O ex-governador Beto Richa e outros nomes da gestão estadual chegaram a ser denunciados pelo MPPR (Ministério Público do Paraná) ainda em 2015 por conta da conduta do governo do Estado no episódio de 29 de abril. Mas, em 2017, a Justiça rejeitou a ação de improbidade administrativa.

“Continuamos acreditando que, mantendo a história viva, as futuras gerações não cometam os mesmos erros. Essa é a lição que queremos deixar. É por isso que todos os anos vivenciamos e relembramos esses fatos lamentáveis e graves que aconteceram”, finaliza Ribeiro.

A professora Silvia Alves dos Santos, do Departamento de Educação da UEL (Universidade Estadual de Londrina), afirma que o ataque de 29 de abril de 2015 “foi a coroação de uma grande empreitada contra os servidores públicos”.

A docente lembra que o funcionalismo já vinha enfrentando dificuldades naquele período, como o não pagamento do terço de férias, a desconfiança com os salários e a aprovação do “desmonte da ParanaPrevidência”.

Ela explica que ainda em fevereiro os professores se mobilizaram para protestar contra. Nesse período, os servidores chegaram a ocupar a sede do Legislativo, mas o texto foi aprovado apesar dos “gritos de desespero, de palavras de ordem, de clamores para ser revista ou retirada a pauta”.

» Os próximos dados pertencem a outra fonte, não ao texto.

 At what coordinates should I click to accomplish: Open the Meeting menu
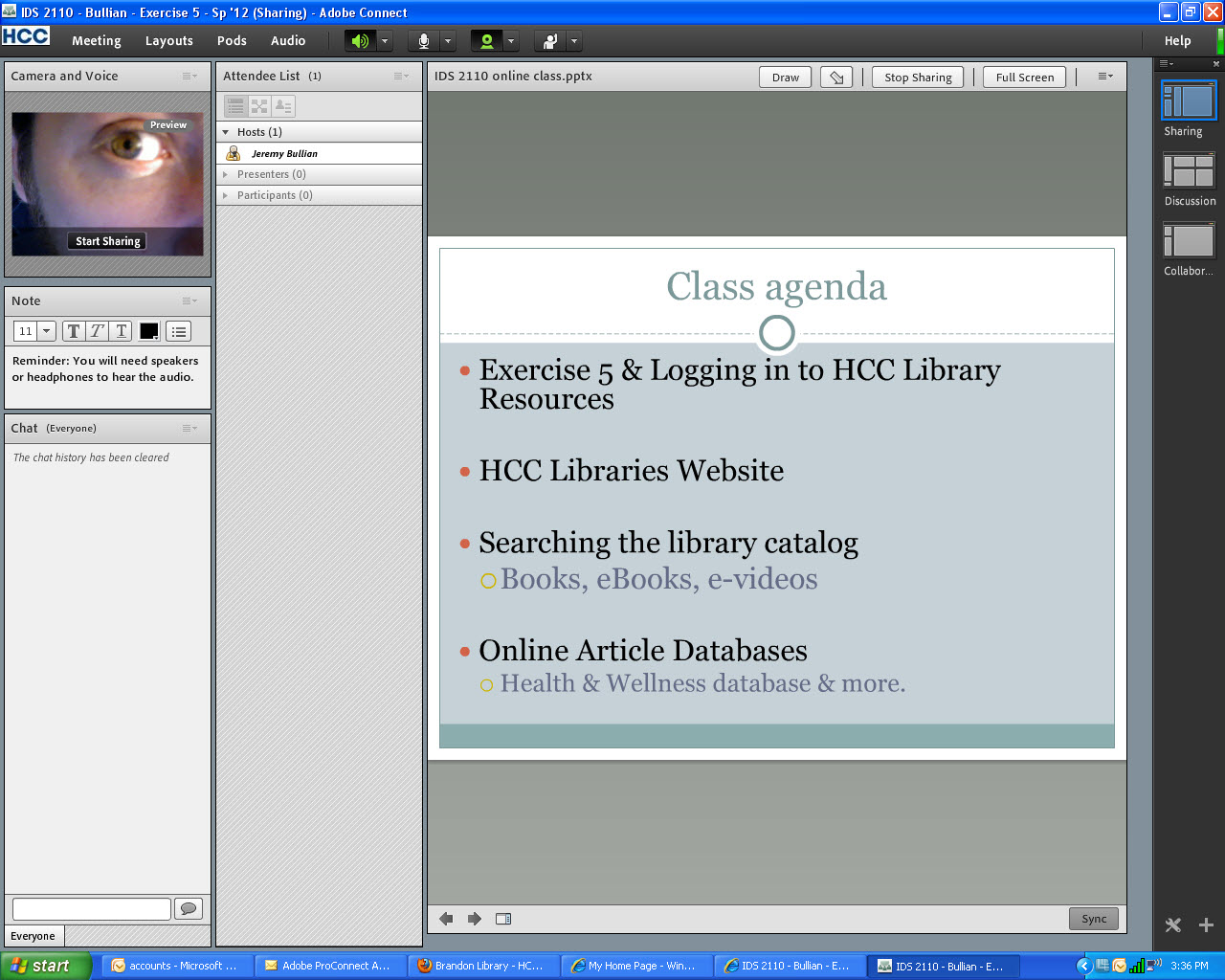96,41
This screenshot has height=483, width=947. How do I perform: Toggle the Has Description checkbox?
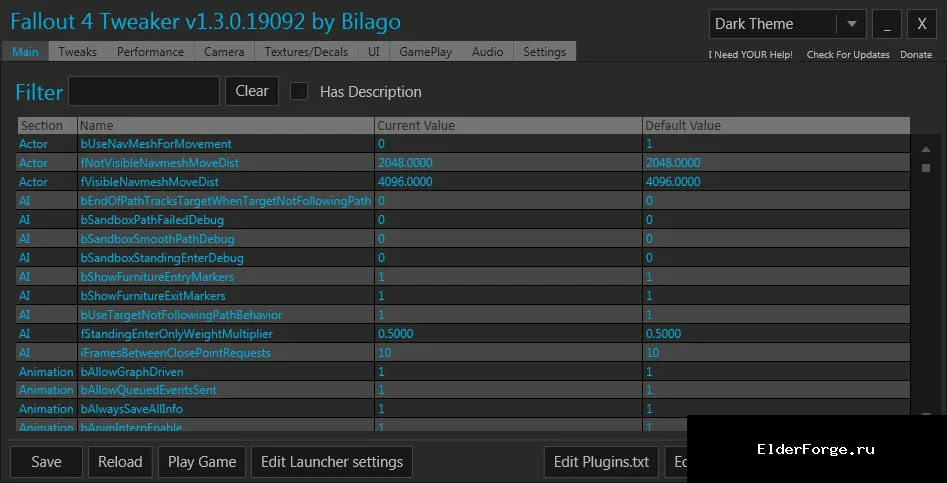pos(298,92)
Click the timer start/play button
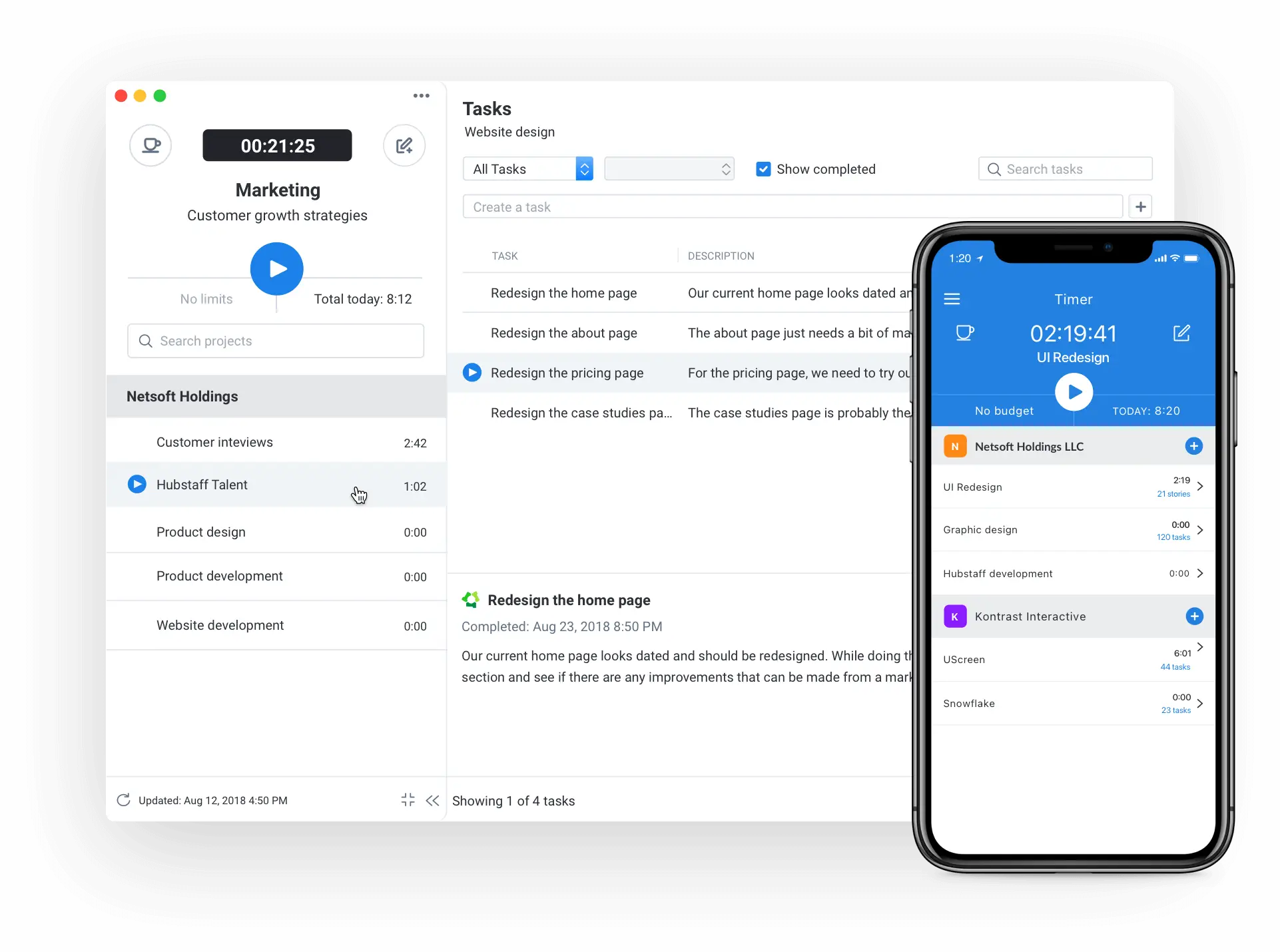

Em abril, Santos conta que estava em Curitiba com seu marido e sua filha pequena. Quando começou a confusão, ela estava perto da Prefeitura, longe da concentração de pessoas.

“Começou uma gritaria e, do nada, uma correria, como se fosse uma enxurrada de gente, correndo e se atropelando. Apareceram muitos helicópteros no céu de uma só vez sobrevoando muito rente ao chão, jogando bombas, policiais cercando pelo chão também e atirando. Eu só pensei em me proteger e proteger minha filha. Coloquei a cabecinha bem próxima ao peito, protegi bem com as mãos e corri muito”, conta.

“A forma violenta como o Estado trata seus professores foi chocante demais. O 29 de abril terminou para nós como um dia cinzento, literalmente, porque o cheiro de destruição e as cenas de violência estavam por toda parte”, acrescenta.

Em relação ao episódio de 1988, a professora afirma que “é ainda hoje um dia simbólico para os professores do Paraná, que relembra a tragédia violenta e, ao mesmo tempo, mostra que a união dos servidores após aquele episódio trouxe conquistas para a categoria”.

OUTRO LADO

A reportagem tentou contato com o ex-governador Álvaro Dias, solicitando um posicionamento sobre a ação da PM no dia 30 de agosto de 1988. No entanto, não obteve resposta. O ex-governador e deputado federal Beto Richa foi procurado por meio de assessoria e também não se manifestou. A FOLHA questionou a Seed (Secretaria de Estado da Educação) sobre o dia sem plataformas na próxima quarta-feira, mas não houve resposta.